-- Data excerpts follows --

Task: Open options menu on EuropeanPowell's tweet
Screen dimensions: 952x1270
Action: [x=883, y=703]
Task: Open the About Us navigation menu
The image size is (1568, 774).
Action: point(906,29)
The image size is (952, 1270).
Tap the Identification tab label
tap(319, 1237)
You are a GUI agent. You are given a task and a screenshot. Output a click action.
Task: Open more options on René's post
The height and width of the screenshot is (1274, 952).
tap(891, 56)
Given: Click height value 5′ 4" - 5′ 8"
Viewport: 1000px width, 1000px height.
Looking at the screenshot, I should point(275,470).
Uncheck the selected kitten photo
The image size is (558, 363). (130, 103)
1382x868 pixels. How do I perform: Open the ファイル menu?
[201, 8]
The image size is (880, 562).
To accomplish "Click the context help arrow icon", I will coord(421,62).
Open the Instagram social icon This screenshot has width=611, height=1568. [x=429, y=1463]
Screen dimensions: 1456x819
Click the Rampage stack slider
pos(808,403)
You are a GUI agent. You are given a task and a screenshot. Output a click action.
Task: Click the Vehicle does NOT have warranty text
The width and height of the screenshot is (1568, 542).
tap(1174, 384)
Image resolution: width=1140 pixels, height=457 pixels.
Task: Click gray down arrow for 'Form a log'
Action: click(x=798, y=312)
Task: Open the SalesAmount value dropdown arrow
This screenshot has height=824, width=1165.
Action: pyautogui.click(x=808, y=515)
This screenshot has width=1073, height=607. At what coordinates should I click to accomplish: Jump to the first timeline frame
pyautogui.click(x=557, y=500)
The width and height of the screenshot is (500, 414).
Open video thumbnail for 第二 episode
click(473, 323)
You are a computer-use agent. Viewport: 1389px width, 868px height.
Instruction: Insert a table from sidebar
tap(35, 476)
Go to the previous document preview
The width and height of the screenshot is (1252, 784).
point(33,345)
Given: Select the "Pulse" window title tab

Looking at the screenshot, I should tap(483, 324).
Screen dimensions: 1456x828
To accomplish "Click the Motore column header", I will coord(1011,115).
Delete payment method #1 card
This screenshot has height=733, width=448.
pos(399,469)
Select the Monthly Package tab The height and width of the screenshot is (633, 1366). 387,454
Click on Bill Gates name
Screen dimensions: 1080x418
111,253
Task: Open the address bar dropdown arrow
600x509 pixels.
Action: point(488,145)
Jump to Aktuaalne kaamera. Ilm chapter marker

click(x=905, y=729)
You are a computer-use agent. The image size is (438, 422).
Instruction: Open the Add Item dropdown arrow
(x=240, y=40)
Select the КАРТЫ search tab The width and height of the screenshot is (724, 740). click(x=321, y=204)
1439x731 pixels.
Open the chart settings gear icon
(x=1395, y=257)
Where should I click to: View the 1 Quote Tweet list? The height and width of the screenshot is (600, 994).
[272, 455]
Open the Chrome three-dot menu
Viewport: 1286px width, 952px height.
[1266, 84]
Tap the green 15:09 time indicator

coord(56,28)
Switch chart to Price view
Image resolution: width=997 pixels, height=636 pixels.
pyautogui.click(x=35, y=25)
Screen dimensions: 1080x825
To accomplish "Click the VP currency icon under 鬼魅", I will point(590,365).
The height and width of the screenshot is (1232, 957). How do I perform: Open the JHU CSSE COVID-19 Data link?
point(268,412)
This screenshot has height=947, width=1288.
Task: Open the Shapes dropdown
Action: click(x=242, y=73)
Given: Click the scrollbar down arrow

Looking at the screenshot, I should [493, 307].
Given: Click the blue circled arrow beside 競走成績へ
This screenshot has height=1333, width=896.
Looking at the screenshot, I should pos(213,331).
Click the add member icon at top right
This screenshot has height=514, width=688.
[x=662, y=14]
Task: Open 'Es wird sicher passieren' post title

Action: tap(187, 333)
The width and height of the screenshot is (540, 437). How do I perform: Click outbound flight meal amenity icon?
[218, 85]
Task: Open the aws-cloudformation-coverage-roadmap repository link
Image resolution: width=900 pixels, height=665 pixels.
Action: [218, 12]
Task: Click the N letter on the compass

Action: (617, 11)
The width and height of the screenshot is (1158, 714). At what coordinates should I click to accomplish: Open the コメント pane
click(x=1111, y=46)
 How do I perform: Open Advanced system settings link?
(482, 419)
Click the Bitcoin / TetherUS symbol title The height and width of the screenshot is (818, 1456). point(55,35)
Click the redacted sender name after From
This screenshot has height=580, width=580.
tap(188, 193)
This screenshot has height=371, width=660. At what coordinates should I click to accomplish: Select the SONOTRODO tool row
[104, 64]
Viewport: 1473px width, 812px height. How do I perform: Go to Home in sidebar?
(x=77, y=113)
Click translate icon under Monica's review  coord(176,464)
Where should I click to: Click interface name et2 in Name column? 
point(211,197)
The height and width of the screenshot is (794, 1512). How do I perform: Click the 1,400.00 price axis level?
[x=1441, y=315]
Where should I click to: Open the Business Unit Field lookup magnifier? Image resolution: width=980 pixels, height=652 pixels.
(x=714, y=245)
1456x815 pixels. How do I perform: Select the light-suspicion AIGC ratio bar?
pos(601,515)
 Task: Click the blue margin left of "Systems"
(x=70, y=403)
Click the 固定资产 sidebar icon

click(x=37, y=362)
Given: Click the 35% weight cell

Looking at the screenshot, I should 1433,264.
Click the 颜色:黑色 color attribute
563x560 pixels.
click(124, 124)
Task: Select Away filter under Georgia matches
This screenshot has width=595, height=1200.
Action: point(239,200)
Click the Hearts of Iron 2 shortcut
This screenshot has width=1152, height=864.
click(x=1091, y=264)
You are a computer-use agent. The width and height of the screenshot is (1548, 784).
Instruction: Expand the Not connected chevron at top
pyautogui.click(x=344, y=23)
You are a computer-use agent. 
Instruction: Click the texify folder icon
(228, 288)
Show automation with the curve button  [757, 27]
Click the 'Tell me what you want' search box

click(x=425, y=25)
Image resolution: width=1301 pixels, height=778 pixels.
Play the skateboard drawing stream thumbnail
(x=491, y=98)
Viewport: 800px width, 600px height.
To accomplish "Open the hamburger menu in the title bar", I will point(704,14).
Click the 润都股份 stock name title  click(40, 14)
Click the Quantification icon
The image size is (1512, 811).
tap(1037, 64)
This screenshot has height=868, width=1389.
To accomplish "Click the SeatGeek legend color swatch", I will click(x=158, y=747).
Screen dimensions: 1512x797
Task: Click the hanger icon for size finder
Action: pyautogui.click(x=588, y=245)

-- Data excerpts concluded --

▶ How to complete this task
Print every line of the listing shown above, exactly.

▶ Solution to the problem
Task: Open options menu on EuropeanPowell's tweet
Screen dimensions: 952x1270
Action: [x=883, y=703]
Task: Open the About Us navigation menu
The image size is (1568, 774).
Action: point(906,29)
The image size is (952, 1270).
Tap the Identification tab label
tap(319, 1237)
You are a GUI agent. You are given a task and a screenshot. Output a click action.
Task: Open more options on René's post
The height and width of the screenshot is (1274, 952).
tap(891, 56)
Given: Click height value 5′ 4" - 5′ 8"
Viewport: 1000px width, 1000px height.
Looking at the screenshot, I should point(275,470).
Uncheck the selected kitten photo
The image size is (558, 363). (130, 103)
1382x868 pixels. How do I perform: Open the ファイル menu?
[201, 8]
The image size is (880, 562).
To accomplish "Click the context help arrow icon", I will coord(421,62).
Open the Instagram social icon This screenshot has width=611, height=1568. [x=429, y=1463]
Screen dimensions: 1456x819
Click the Rampage stack slider
pos(808,403)
You are a GUI agent. You are given a task and a screenshot. Output a click action.
Task: Click the Vehicle does NOT have warranty text
The width and height of the screenshot is (1568, 542).
tap(1174, 384)
Image resolution: width=1140 pixels, height=457 pixels.
Task: Click gray down arrow for 'Form a log'
Action: click(x=798, y=312)
Task: Open the SalesAmount value dropdown arrow
This screenshot has height=824, width=1165.
Action: pyautogui.click(x=808, y=515)
This screenshot has width=1073, height=607. At what coordinates should I click to accomplish: Jump to the first timeline frame
pyautogui.click(x=557, y=500)
The width and height of the screenshot is (500, 414).
Open video thumbnail for 第二 episode
click(473, 323)
You are a computer-use agent. Viewport: 1389px width, 868px height.
Instruction: Insert a table from sidebar
tap(35, 476)
Go to the previous document preview
The width and height of the screenshot is (1252, 784).
point(33,345)
Given: Select the "Pulse" window title tab

Looking at the screenshot, I should tap(483, 324).
Screen dimensions: 1456x828
To accomplish "Click the Motore column header", I will coord(1011,115).
Delete payment method #1 card
This screenshot has height=733, width=448.
pos(399,469)
Select the Monthly Package tab The height and width of the screenshot is (633, 1366). 387,454
Click on Bill Gates name
Screen dimensions: 1080x418
111,253
Task: Open the address bar dropdown arrow
600x509 pixels.
Action: point(488,145)
Jump to Aktuaalne kaamera. Ilm chapter marker

click(x=905, y=729)
You are a computer-use agent. The image size is (438, 422).
Instruction: Open the Add Item dropdown arrow
(x=240, y=40)
Select the КАРТЫ search tab The width and height of the screenshot is (724, 740). click(x=321, y=204)
1439x731 pixels.
Open the chart settings gear icon
(x=1395, y=257)
Where should I click to: View the 1 Quote Tweet list? The height and width of the screenshot is (600, 994).
[272, 455]
Open the Chrome three-dot menu
Viewport: 1286px width, 952px height.
[1266, 84]
Tap the green 15:09 time indicator

coord(56,28)
Switch chart to Price view
Image resolution: width=997 pixels, height=636 pixels.
pyautogui.click(x=35, y=25)
Screen dimensions: 1080x825
To accomplish "Click the VP currency icon under 鬼魅", I will point(590,365).
The height and width of the screenshot is (1232, 957). How do I perform: Open the JHU CSSE COVID-19 Data link?
point(268,412)
This screenshot has height=947, width=1288.
Task: Open the Shapes dropdown
Action: click(x=242, y=73)
Given: Click the scrollbar down arrow

Looking at the screenshot, I should [493, 307].
Given: Click the blue circled arrow beside 競走成績へ
This screenshot has height=1333, width=896.
Looking at the screenshot, I should pos(213,331).
Click the add member icon at top right
This screenshot has height=514, width=688.
[x=662, y=14]
Task: Open 'Es wird sicher passieren' post title

Action: tap(187, 333)
The width and height of the screenshot is (540, 437). How do I perform: Click outbound flight meal amenity icon?
[218, 85]
Task: Open the aws-cloudformation-coverage-roadmap repository link
Image resolution: width=900 pixels, height=665 pixels.
Action: [218, 12]
Task: Click the N letter on the compass

Action: (617, 11)
The width and height of the screenshot is (1158, 714). At what coordinates should I click to accomplish: Open the コメント pane
click(x=1111, y=46)
 How do I perform: Open Advanced system settings link?
(482, 419)
Click the Bitcoin / TetherUS symbol title The height and width of the screenshot is (818, 1456). point(55,35)
Click the redacted sender name after From
This screenshot has height=580, width=580.
tap(188, 193)
This screenshot has height=371, width=660. At what coordinates should I click to accomplish: Select the SONOTRODO tool row
[104, 64]
Viewport: 1473px width, 812px height. How do I perform: Go to Home in sidebar?
(x=77, y=113)
Click translate icon under Monica's review  coord(176,464)
Where should I click to: Click interface name et2 in Name column? 
point(211,197)
The height and width of the screenshot is (794, 1512). How do I perform: Click the 1,400.00 price axis level?
[x=1441, y=315]
Where should I click to: Open the Business Unit Field lookup magnifier? Image resolution: width=980 pixels, height=652 pixels.
(x=714, y=245)
1456x815 pixels. How do I perform: Select the light-suspicion AIGC ratio bar?
pos(601,515)
 Task: Click the blue margin left of "Systems"
(x=70, y=403)
Click the 固定资产 sidebar icon

click(x=37, y=362)
Given: Click the 35% weight cell

Looking at the screenshot, I should 1433,264.
Click the 颜色:黑色 color attribute
563x560 pixels.
click(124, 124)
Task: Select Away filter under Georgia matches
This screenshot has width=595, height=1200.
Action: point(239,200)
Click the Hearts of Iron 2 shortcut
This screenshot has width=1152, height=864.
click(x=1091, y=264)
You are a computer-use agent. The width and height of the screenshot is (1548, 784).
Instruction: Expand the Not connected chevron at top
pyautogui.click(x=344, y=23)
You are a computer-use agent. 
Instruction: Click the texify folder icon
(228, 288)
Show automation with the curve button  [757, 27]
Click the 'Tell me what you want' search box

click(x=425, y=25)
Image resolution: width=1301 pixels, height=778 pixels.
Play the skateboard drawing stream thumbnail
(x=491, y=98)
Viewport: 800px width, 600px height.
To accomplish "Open the hamburger menu in the title bar", I will point(704,14).
Click the 润都股份 stock name title  click(40, 14)
Click the Quantification icon
The image size is (1512, 811).
tap(1037, 64)
This screenshot has height=868, width=1389.
To accomplish "Click the SeatGeek legend color swatch", I will click(x=158, y=747).
Screen dimensions: 1512x797
Task: Click the hanger icon for size finder
Action: pyautogui.click(x=588, y=245)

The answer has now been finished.